BOB: I think that you're being fashet ..fascis .. faceer .. taking the piss there ..

RBB: Language Bob.

TC: Well it is my forum - the Saturday Morning Forum ha ha.

RBB: Where's the coffee?

TC: What?

RBB: The coffee. In my forum we had coffee. Angry Jesus liked it and always asked for more.

TC: You could have just given him a cup of water and asked him to make his own.

RBB: What? Oh ... I see what you did there.

BOB: That's blasphemous.

RBB: I see that you can say big words when they are silly religious ones you sanctim ...

TC: Hey! Cut it out. I'll go and make you a coffee. Espresso? Macciato? Americano? Flat White? Latte? ...

RBB: None of that fancy crap. Just a Gregg's instant is fine

TC: We don't have instant coffee here. It tastes awful and gives you cancer.

BOB: I'll have a latte please.

RBB: Shoosh! What sort of place is this? I bet you have bloody labels on the bottles as well ...

BOB: I'll have a latte please.

RBB: ... I bet you chill your red wines too (opens fridge door) Yes, look at that cold bloody pinot noir.

BOB: I'll have a latte please.

TC: Get out of my fridge RBB. Show some manners.

RBB: Bob's gone.

TC: What?

RBB: Bob's gone. He couldn't be bothered waiting for that latte. He mumbled something about there being more chance of a coffee from Dion's coffee cart up on Wainuiomata hill.

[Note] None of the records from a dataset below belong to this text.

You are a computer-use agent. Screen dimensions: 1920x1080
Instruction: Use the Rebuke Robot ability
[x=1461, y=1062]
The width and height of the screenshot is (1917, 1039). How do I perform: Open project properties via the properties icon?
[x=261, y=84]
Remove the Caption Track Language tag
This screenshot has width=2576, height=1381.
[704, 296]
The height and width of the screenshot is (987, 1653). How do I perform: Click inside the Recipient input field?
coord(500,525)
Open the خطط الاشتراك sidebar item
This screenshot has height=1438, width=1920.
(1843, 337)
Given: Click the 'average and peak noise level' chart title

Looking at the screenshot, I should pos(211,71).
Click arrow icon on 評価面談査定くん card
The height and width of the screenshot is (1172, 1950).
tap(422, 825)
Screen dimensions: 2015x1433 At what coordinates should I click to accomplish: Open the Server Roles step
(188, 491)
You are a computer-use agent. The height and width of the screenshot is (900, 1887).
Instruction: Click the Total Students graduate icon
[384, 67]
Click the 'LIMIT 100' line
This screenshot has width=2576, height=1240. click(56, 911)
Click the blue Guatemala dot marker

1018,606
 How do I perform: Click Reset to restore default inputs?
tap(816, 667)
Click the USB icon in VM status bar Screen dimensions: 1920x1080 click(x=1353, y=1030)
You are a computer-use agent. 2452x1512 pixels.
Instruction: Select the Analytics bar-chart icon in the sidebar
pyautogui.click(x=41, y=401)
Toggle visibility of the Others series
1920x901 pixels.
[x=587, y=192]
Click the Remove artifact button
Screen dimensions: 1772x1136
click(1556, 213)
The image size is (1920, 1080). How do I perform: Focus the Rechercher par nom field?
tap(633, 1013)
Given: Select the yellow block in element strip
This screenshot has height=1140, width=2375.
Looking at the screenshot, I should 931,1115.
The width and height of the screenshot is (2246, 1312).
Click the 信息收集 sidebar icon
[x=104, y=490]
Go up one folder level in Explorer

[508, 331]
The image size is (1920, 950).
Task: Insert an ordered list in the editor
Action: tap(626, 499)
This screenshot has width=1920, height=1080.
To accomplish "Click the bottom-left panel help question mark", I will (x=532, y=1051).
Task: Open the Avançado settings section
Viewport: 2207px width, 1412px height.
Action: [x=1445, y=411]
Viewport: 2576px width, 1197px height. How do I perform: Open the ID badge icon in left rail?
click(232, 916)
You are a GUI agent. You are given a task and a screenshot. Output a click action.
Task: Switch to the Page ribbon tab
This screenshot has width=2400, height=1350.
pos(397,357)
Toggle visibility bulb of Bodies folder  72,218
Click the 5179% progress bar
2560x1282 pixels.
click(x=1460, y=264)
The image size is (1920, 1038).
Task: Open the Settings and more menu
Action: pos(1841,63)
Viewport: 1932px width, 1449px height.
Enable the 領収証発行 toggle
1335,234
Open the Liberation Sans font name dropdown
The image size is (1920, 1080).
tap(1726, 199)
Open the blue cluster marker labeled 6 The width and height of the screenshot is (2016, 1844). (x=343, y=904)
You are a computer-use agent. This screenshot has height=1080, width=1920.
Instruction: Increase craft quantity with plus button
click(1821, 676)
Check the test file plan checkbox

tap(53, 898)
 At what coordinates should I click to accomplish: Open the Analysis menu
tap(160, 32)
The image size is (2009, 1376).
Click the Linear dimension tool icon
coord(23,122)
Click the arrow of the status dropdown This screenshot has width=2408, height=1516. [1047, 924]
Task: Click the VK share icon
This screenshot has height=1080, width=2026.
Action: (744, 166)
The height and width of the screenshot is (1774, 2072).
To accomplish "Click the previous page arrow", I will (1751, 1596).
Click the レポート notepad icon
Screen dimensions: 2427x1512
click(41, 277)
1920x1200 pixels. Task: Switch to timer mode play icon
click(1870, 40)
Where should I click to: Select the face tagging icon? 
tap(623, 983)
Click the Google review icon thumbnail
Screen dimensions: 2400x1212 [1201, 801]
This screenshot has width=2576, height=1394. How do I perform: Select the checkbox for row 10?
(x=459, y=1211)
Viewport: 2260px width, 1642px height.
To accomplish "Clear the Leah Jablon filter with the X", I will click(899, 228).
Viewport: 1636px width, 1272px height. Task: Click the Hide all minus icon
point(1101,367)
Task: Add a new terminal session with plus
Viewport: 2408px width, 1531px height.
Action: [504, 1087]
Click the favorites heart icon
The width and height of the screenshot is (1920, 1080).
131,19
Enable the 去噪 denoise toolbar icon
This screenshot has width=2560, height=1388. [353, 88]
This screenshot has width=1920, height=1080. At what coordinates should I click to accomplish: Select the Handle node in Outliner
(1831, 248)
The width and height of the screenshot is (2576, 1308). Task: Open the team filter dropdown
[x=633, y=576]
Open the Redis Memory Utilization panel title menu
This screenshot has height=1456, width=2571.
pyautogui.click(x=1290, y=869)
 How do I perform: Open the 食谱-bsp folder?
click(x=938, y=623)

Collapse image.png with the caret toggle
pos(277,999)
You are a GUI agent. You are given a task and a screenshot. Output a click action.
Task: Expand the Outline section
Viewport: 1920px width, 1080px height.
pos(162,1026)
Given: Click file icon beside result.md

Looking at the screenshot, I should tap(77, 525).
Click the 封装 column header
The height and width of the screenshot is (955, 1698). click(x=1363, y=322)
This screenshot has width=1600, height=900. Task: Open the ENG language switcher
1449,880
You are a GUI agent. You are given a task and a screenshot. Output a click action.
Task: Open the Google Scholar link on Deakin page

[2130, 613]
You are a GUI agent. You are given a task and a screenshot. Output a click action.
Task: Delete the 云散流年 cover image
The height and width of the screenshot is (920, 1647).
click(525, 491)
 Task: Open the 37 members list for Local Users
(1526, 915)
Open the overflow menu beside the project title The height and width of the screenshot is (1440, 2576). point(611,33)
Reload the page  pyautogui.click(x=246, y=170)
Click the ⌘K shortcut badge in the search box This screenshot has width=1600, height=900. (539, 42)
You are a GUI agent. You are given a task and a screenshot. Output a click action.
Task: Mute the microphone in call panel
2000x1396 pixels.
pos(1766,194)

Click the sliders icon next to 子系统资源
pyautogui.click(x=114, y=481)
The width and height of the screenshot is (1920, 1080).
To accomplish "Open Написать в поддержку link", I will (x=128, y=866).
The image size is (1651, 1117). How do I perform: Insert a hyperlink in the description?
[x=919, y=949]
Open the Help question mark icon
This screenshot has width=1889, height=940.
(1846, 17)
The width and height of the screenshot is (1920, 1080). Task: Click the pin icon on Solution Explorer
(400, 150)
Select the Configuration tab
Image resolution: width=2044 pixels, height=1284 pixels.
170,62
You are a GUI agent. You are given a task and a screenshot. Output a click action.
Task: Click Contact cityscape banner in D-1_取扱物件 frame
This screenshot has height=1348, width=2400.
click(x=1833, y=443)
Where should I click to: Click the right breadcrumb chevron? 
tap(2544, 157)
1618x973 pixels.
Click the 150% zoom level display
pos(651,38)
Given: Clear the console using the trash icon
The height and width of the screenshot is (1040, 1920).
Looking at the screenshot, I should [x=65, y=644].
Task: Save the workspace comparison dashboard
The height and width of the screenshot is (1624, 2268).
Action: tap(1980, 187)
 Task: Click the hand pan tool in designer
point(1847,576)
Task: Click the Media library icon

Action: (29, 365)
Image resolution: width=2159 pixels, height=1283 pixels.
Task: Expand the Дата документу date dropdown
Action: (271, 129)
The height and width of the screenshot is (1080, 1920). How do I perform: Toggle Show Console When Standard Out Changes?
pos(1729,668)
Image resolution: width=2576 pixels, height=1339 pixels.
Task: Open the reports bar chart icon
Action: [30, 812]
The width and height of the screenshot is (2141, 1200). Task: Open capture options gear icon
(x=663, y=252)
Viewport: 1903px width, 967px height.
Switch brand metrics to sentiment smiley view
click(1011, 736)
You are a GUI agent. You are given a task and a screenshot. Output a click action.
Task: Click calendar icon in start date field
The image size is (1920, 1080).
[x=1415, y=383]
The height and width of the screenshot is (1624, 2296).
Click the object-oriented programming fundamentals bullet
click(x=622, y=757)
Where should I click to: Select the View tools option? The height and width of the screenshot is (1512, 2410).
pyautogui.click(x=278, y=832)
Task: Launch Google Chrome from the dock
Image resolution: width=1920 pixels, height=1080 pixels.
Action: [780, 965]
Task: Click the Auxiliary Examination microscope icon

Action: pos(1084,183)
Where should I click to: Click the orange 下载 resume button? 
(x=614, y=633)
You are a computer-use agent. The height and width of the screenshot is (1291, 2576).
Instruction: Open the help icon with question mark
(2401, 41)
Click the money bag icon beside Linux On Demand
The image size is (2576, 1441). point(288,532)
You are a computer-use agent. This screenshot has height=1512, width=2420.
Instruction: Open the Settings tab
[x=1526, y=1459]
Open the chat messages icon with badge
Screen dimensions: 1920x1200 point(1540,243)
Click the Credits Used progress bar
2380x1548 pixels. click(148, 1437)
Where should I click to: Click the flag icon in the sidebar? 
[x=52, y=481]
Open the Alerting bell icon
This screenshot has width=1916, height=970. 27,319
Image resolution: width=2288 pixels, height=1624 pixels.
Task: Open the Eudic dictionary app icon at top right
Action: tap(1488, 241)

TC: Oh no - don't start him off on that again.

RBB: Yep - I don't fancy Reuben and his brothers giving me a dusting up again. I'd better go.

TC: Yes go RBB. Run Richard run ...



Well I guess that didn't go as well as I thought. I'd better have better guests for next week's Saturday Morning Forum.

Stay posted.

6 comments:

Richard (of RBB) said...

SSDD









(Same shit, different day)

THE CURMUDGEON said...

ALIPSAED









(At least I post something almost every day)

Richard (of RBB) said...

OKBNNTBPYNI3PN

Ok, but no need to be perfect, you're not in 3P now.

THE CURMUDGEON said...

UYA

Richard (of RBB) said...

MNFUS



In italiano.


The last word is 'sega'.

THE CURMUDGEON said...

Oh - thanks - I thought it was Omega.